[[ Data provided open ]]

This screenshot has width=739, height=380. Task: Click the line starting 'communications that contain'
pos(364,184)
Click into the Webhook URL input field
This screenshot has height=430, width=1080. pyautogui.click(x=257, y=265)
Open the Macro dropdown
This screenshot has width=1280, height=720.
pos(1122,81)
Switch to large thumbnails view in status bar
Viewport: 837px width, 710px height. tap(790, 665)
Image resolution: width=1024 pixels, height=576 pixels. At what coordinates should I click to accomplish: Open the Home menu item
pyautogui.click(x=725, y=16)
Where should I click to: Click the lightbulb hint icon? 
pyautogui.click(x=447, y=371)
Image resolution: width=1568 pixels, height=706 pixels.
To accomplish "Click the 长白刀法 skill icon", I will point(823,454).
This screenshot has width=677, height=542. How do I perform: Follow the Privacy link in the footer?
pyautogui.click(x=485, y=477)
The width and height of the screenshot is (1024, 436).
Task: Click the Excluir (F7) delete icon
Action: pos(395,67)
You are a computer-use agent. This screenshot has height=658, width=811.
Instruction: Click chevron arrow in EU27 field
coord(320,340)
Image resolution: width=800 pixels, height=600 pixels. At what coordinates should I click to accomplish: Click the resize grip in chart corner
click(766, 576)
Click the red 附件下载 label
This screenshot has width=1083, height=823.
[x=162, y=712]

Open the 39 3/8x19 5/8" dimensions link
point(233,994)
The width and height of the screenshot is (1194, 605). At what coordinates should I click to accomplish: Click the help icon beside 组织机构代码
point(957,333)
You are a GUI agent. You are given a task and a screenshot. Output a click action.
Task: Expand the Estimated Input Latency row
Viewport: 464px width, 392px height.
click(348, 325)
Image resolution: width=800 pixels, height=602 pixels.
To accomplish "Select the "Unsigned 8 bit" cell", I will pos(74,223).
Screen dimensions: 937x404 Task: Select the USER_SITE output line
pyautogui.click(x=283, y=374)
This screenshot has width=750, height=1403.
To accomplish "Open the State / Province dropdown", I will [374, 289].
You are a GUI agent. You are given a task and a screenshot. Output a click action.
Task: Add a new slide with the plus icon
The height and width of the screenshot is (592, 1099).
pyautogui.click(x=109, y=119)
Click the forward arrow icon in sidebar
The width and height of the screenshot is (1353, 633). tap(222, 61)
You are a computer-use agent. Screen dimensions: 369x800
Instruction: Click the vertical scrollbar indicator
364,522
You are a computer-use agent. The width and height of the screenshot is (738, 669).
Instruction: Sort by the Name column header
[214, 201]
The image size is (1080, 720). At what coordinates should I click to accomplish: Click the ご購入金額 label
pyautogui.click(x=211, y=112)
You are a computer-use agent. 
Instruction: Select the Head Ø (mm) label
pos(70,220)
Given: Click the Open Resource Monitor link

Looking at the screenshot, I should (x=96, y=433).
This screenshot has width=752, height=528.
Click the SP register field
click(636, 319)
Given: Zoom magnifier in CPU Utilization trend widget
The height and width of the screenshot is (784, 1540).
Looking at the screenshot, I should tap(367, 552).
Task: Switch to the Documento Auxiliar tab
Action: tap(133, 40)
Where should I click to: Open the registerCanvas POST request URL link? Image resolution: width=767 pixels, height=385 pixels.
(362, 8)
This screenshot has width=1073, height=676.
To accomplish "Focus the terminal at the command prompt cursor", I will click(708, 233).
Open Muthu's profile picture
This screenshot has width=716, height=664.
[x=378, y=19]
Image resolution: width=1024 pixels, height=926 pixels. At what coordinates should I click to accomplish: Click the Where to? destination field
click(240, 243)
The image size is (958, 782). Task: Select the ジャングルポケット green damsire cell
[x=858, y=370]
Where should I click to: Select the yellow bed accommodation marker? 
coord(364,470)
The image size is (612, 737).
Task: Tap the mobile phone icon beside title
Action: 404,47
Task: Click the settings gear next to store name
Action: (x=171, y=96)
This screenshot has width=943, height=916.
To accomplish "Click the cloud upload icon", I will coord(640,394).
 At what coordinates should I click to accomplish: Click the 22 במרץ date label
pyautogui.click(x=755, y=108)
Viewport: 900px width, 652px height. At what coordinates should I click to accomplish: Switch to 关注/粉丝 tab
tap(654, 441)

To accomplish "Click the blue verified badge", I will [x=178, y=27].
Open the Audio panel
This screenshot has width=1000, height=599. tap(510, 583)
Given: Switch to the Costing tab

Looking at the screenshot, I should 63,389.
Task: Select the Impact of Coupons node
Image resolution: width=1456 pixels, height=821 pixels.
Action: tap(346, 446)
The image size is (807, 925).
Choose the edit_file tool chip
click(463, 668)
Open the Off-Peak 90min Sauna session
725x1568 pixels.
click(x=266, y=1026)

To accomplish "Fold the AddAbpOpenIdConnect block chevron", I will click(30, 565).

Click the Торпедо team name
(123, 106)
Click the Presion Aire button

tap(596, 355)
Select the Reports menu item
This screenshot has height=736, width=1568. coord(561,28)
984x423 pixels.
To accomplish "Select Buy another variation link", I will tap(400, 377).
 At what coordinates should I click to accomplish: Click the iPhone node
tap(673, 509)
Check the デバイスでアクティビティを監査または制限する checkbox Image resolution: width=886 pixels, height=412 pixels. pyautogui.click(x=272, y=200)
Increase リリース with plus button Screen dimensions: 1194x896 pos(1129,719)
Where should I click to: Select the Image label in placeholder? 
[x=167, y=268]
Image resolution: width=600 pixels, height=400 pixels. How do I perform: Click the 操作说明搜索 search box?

[[ Data provided closed ]]

● Work item: An exact copy of all the records is the expected answer.

● Response box:
This screenshot has width=739, height=380. Task: Click the line starting 'communications that contain'
pos(364,184)
Click into the Webhook URL input field
This screenshot has height=430, width=1080. pyautogui.click(x=257, y=265)
Open the Macro dropdown
This screenshot has width=1280, height=720.
pos(1122,81)
Switch to large thumbnails view in status bar
Viewport: 837px width, 710px height. tap(790, 665)
Image resolution: width=1024 pixels, height=576 pixels. At what coordinates should I click to accomplish: Open the Home menu item
pyautogui.click(x=725, y=16)
Where should I click to: Click the lightbulb hint icon? 
pyautogui.click(x=447, y=371)
Image resolution: width=1568 pixels, height=706 pixels.
To accomplish "Click the 长白刀法 skill icon", I will point(823,454).
This screenshot has width=677, height=542. How do I perform: Follow the Privacy link in the footer?
pyautogui.click(x=485, y=477)
The width and height of the screenshot is (1024, 436).
Task: Click the Excluir (F7) delete icon
Action: pos(395,67)
You are a computer-use agent. This screenshot has height=658, width=811.
Instruction: Click chevron arrow in EU27 field
coord(320,340)
Image resolution: width=800 pixels, height=600 pixels. At what coordinates should I click to accomplish: Click the resize grip in chart corner
click(766, 576)
Click the red 附件下载 label
This screenshot has width=1083, height=823.
[x=162, y=712]

Open the 39 3/8x19 5/8" dimensions link
point(233,994)
The width and height of the screenshot is (1194, 605). At what coordinates should I click to accomplish: Click the help icon beside 组织机构代码
point(957,333)
You are a GUI agent. You are given a task and a screenshot. Output a click action.
Task: Expand the Estimated Input Latency row
Viewport: 464px width, 392px height.
click(348, 325)
Image resolution: width=800 pixels, height=602 pixels.
To accomplish "Select the "Unsigned 8 bit" cell", I will pos(74,223).
Screen dimensions: 937x404 Task: Select the USER_SITE output line
pyautogui.click(x=283, y=374)
This screenshot has width=750, height=1403.
To accomplish "Open the State / Province dropdown", I will [374, 289].
You are a GUI agent. You are given a task and a screenshot. Output a click action.
Task: Add a new slide with the plus icon
The height and width of the screenshot is (592, 1099).
pyautogui.click(x=109, y=119)
Click the forward arrow icon in sidebar
The width and height of the screenshot is (1353, 633). tap(222, 61)
You are a computer-use agent. Screen dimensions: 369x800
Instruction: Click the vertical scrollbar indicator
364,522
You are a computer-use agent. The width and height of the screenshot is (738, 669).
Instruction: Sort by the Name column header
[214, 201]
The image size is (1080, 720). At what coordinates should I click to accomplish: Click the ご購入金額 label
pyautogui.click(x=211, y=112)
You are a computer-use agent. 
Instruction: Select the Head Ø (mm) label
pos(70,220)
Given: Click the Open Resource Monitor link

Looking at the screenshot, I should (x=96, y=433).
This screenshot has width=752, height=528.
Click the SP register field
click(636, 319)
Given: Zoom magnifier in CPU Utilization trend widget
The height and width of the screenshot is (784, 1540).
Looking at the screenshot, I should tap(367, 552).
Task: Switch to the Documento Auxiliar tab
Action: tap(133, 40)
Where should I click to: Open the registerCanvas POST request URL link? Image resolution: width=767 pixels, height=385 pixels.
(362, 8)
This screenshot has width=1073, height=676.
To accomplish "Focus the terminal at the command prompt cursor", I will click(708, 233).
Open Muthu's profile picture
This screenshot has width=716, height=664.
[x=378, y=19]
Image resolution: width=1024 pixels, height=926 pixels. At what coordinates should I click to accomplish: Click the Where to? destination field
click(240, 243)
The image size is (958, 782). Task: Select the ジャングルポケット green damsire cell
[x=858, y=370]
Where should I click to: Select the yellow bed accommodation marker? 
coord(364,470)
The image size is (612, 737).
Task: Tap the mobile phone icon beside title
Action: 404,47
Task: Click the settings gear next to store name
Action: (x=171, y=96)
This screenshot has width=943, height=916.
To accomplish "Click the cloud upload icon", I will coord(640,394).
 At what coordinates should I click to accomplish: Click the 22 במרץ date label
pyautogui.click(x=755, y=108)
Viewport: 900px width, 652px height. At what coordinates should I click to accomplish: Switch to 关注/粉丝 tab
tap(654, 441)

To accomplish "Click the blue verified badge", I will [x=178, y=27].
Open the Audio panel
This screenshot has width=1000, height=599. tap(510, 583)
Given: Switch to the Costing tab

Looking at the screenshot, I should 63,389.
Task: Select the Impact of Coupons node
Image resolution: width=1456 pixels, height=821 pixels.
Action: tap(346, 446)
The image size is (807, 925).
Choose the edit_file tool chip
click(463, 668)
Open the Off-Peak 90min Sauna session
725x1568 pixels.
click(x=266, y=1026)

To accomplish "Fold the AddAbpOpenIdConnect block chevron", I will click(30, 565).

Click the Торпедо team name
(123, 106)
Click the Presion Aire button

tap(596, 355)
Select the Reports menu item
This screenshot has height=736, width=1568. coord(561,28)
984x423 pixels.
To accomplish "Select Buy another variation link", I will tap(400, 377).
 At what coordinates should I click to accomplish: Click the iPhone node
tap(673, 509)
Check the デバイスでアクティビティを監査または制限する checkbox Image resolution: width=886 pixels, height=412 pixels. pyautogui.click(x=272, y=200)
Increase リリース with plus button Screen dimensions: 1194x896 pos(1129,719)
Where should I click to: Select the Image label in placeholder? 
[x=167, y=268]
Image resolution: width=600 pixels, height=400 pixels. How do I perform: Click the 操作说明搜索 search box?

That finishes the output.